Taking pictures inside the small mammal, primate and reptile houses at the Philadelphia Zoo is an interesting technical challenge. I’ve tried using tripods and circular polarizers but the quality of the light and the thickness of the glass in most cases still keeps me from getting a good shot, particularly because often the animals are far enough away that I need a telephoto. Occasionally I get a good close shot that’s visually interesting but technically flawed.
This time I was at the gibbons and there was a new mother. Every once in a while, she’d move around and her baby would be visible. So I waited. (That’s the other problem with taking pictures in this context: my family gets a little bored waiting for me to get done or give up at a particular enclosure.) Finally the moment came and I got the shot.
I was really pleased with the madonna-and-child outcome. It was even a fairly good low light shot in technical terms. I posted it right away to Flickr and maybe elsewhere on social media, if I remember right. About six months later, we went back to the zoo and outside the gibbon enclosure in the Great Apes House, there was an explanatory plaque up about the new (at that point, not so new) baby, and to my astonishment, there was my picture. Or so I thought. It really was identical. I called up my shot on Flickr on my smartphone and had my wife and a couple of bystanders verify that the two images were identical.
I wasn’t angry, but it would have tickled me to have an acknowledgement. So I wrote to the Zoo’s management and said: hey, I’m delighted for you to have it, but how about an acknowledgement? They wrote back and said, “We see why you think it’s your shot, but at the exact moment you took your shot, we had a staff photographer out there trying to snap the new baby too, and she was right next to you—she even remembers there was a man trying for the same image.” I thought about it, and yeah, they were right—there was someone right next to me the whole time, waiting for the same chance, with a good camera rig. We might have even had a little conversation about the technical challenge. So I felt pretty stupid about complaining.
That’s just two photographers trying to capture the same moment, a moment that won’t come again. Increasingly in the wider world, both moments and places are under the gaze of thousands of cameras, all of them primed to take the same shot. The same spectacular landscape taken from the same exact camera position. I’d love to see some of the famous slot canyons of the Southwest but I’m not taking my camera if I go. Nobody needs to see another shot of that same beam of light from that same angle with those same camera settings. At some events and occasions, there’s a hundred cameras pointed at the same action, where only the most expensive rig and maybe the most patient or anticipatory eye is going to produce a memorable image.
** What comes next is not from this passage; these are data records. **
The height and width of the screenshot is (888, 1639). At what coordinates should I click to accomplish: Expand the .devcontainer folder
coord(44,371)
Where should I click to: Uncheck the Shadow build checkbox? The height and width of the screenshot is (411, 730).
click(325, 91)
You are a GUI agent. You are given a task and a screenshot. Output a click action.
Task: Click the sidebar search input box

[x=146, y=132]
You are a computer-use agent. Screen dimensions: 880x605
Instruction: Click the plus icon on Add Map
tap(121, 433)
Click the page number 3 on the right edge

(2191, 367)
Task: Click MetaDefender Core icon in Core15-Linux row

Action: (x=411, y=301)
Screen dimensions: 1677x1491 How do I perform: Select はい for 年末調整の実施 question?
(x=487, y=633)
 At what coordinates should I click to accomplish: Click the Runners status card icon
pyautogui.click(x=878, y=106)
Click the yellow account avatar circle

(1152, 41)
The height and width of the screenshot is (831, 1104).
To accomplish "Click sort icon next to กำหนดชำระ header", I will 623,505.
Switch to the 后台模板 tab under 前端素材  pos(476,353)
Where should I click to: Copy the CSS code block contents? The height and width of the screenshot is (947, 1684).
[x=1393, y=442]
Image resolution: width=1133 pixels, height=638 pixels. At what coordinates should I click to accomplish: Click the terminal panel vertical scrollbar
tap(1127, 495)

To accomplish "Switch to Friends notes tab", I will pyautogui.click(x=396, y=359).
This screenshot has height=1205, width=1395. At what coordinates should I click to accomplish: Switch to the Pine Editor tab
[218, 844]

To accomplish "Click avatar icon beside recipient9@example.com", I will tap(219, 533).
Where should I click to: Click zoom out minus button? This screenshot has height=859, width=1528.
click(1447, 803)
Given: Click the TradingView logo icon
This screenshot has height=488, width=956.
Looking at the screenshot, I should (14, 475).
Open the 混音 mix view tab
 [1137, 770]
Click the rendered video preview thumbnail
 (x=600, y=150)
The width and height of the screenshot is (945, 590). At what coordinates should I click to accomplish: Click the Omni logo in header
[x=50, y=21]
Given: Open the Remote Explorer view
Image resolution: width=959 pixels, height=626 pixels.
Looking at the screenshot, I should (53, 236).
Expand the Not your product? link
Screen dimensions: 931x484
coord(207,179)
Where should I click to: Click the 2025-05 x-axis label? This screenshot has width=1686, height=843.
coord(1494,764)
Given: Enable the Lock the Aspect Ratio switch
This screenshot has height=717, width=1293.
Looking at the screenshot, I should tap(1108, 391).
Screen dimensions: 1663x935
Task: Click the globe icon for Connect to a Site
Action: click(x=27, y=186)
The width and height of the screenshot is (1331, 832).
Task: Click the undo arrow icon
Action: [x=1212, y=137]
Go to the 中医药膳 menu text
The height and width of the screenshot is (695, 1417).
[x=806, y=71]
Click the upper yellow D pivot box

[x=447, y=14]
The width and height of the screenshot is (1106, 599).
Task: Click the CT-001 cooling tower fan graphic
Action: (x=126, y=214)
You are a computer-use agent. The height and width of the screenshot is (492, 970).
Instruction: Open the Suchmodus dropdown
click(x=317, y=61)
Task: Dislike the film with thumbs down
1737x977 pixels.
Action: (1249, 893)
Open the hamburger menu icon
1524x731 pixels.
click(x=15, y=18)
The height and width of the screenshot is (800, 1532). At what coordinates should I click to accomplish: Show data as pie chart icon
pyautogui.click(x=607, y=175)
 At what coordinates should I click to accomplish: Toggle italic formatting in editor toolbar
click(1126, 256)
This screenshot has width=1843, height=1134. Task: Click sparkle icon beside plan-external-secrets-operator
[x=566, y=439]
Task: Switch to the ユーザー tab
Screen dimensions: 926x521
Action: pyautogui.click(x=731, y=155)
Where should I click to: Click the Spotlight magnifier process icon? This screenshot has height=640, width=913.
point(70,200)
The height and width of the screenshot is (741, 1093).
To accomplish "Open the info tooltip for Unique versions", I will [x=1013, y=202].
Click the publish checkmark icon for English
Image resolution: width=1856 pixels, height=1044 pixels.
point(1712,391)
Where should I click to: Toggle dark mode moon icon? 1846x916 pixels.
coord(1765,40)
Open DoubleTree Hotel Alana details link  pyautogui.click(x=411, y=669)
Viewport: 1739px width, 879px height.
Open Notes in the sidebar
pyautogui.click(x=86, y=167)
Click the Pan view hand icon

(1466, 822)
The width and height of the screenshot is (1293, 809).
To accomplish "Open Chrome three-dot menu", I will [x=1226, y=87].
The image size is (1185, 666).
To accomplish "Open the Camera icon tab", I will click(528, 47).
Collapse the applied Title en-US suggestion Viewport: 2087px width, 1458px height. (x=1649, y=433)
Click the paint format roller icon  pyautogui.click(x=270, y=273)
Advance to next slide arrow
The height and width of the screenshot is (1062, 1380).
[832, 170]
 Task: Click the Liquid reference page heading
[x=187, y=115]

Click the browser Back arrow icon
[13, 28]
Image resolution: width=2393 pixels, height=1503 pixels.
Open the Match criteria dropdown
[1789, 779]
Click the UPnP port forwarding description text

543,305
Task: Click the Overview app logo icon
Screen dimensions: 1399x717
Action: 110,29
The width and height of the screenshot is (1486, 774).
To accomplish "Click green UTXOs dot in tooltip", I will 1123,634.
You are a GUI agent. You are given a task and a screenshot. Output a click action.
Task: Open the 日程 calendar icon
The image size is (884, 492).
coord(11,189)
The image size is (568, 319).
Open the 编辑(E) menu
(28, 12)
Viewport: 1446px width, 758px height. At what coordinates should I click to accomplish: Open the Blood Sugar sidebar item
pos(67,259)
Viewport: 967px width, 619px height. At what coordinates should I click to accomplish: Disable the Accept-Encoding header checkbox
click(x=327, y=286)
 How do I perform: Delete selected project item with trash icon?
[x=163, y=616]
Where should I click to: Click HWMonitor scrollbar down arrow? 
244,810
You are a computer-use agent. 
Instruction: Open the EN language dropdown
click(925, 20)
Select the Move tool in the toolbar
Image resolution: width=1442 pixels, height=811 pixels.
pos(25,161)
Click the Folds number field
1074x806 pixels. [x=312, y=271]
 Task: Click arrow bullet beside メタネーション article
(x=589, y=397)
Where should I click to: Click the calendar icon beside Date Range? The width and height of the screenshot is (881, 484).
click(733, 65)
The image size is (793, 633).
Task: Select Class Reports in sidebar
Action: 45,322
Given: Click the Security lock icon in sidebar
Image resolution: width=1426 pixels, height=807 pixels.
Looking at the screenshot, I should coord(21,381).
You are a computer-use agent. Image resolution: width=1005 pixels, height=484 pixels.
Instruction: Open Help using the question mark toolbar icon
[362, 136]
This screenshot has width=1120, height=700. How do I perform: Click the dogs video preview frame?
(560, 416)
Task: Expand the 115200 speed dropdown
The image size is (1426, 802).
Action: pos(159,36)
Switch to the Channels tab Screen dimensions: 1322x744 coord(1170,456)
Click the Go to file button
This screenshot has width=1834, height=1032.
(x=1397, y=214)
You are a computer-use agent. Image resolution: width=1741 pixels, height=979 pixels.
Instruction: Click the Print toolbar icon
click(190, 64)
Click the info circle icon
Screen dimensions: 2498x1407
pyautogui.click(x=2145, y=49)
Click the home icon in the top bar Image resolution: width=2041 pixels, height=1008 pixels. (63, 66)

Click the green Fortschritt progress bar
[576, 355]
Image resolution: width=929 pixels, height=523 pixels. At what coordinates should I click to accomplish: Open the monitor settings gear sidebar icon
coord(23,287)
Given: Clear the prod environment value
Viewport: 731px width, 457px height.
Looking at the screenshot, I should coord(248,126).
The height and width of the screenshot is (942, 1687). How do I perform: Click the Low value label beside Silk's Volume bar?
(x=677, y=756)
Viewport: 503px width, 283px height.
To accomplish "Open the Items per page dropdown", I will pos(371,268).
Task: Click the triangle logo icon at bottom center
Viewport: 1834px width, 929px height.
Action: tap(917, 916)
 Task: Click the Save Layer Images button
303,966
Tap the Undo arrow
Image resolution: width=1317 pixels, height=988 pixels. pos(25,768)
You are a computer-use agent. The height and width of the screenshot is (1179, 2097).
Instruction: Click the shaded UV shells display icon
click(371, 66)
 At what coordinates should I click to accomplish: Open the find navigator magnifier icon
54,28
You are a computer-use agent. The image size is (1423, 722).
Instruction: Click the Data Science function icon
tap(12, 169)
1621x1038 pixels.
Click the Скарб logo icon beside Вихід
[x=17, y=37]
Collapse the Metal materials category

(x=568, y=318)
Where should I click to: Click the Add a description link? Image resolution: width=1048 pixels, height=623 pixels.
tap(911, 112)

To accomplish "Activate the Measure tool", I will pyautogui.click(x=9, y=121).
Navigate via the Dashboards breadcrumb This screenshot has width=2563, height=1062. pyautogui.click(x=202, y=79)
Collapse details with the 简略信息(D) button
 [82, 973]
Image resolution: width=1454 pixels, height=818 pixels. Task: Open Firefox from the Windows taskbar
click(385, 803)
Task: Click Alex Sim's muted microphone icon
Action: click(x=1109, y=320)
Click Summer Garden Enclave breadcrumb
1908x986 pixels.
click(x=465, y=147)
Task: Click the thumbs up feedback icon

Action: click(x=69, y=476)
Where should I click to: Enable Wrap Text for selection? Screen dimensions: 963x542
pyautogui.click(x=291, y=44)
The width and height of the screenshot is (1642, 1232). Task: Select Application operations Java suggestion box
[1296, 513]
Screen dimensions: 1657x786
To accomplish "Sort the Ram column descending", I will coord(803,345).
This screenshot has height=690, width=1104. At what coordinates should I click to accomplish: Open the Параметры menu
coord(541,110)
To make images worth sharing—that aren’t just a way to anchor personal memory—you have to find moments that other people are watching, or places that no one looks at, and see something there. Digital photography is close to costless once you have the gear, so the temptation is just to point the camera at everything and shoot continuously, looking for the random gold in a pile of dross. The value of a day with a camera in a given place for me is how it makes me see, which means only shooting with great intention, with my eye through the viewfinder. At times, that means I’ll walk away having seen something for the first time that I’ve passed by hundreds of times before. But at other times, no matter how much I think I’m alone, my eye is the same as any other, and I’m part of a fellowship of strangers who’ve witnessed the same ordinary scene and seen the remarkable vision inside of it.